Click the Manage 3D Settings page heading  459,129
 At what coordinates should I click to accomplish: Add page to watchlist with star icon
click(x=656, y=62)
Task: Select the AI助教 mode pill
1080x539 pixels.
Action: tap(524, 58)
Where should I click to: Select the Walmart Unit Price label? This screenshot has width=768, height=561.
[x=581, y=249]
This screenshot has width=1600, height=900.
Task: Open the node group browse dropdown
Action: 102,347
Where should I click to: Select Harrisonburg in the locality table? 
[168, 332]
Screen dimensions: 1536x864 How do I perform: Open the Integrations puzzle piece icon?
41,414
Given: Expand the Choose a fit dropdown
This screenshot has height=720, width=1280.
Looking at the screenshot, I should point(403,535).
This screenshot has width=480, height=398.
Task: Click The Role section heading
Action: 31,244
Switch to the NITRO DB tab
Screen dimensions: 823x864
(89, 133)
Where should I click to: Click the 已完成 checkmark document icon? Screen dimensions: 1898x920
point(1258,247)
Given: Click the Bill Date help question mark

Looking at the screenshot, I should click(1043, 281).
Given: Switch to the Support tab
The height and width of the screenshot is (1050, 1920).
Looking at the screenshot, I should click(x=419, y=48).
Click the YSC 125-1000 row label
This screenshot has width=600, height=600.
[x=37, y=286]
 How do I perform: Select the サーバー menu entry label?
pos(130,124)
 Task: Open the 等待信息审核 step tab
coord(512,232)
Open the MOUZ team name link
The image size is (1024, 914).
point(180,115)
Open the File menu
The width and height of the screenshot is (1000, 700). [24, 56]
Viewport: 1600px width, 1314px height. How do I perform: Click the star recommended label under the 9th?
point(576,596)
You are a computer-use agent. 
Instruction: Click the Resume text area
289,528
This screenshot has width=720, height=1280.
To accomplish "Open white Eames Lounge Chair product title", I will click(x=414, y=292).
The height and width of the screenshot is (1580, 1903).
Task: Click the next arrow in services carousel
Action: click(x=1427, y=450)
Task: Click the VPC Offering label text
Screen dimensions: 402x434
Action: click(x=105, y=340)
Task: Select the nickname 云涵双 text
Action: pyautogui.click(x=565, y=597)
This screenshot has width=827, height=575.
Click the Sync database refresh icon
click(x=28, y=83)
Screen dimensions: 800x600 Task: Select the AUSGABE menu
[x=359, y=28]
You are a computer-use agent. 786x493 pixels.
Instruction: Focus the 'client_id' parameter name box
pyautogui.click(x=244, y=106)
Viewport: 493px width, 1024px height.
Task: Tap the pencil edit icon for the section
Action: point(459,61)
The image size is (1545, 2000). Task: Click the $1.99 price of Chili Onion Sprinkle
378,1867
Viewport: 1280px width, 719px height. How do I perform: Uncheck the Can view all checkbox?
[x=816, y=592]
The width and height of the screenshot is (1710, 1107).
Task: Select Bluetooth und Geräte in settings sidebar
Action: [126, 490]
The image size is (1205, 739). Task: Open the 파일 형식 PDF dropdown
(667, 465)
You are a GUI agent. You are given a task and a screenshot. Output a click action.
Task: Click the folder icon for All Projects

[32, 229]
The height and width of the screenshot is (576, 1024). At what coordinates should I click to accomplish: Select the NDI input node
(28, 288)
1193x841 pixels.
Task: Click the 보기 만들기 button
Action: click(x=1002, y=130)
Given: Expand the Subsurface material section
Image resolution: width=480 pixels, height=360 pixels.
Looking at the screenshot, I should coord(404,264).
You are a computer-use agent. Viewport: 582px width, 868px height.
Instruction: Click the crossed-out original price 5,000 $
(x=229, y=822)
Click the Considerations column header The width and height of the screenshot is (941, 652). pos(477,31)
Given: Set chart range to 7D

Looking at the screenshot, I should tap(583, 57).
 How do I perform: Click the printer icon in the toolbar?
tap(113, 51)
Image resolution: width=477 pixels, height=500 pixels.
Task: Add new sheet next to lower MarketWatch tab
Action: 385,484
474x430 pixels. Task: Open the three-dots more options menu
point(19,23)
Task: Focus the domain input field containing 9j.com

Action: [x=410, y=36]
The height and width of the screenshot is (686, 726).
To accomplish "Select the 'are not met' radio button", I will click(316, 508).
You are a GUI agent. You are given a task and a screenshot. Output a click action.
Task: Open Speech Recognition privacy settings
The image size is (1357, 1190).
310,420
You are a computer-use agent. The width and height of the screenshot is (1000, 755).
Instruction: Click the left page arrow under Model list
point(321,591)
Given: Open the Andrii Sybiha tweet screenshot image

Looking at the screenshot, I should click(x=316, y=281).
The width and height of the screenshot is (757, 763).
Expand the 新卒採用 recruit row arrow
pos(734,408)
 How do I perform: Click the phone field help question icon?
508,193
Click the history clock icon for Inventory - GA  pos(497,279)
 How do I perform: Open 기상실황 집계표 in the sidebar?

**WORK ORDER:**
What lines above hold the word "computer"? Pull each one out.

**YOUR SOLUTION:**
You are a computer-use agent. 
You are a computer-use agent. 786x493 pixels.
You are a computer-use agent. Viewport: 582px width, 868px height.
You are a computer-use agent. The width and height of the screenshot is (1000, 755).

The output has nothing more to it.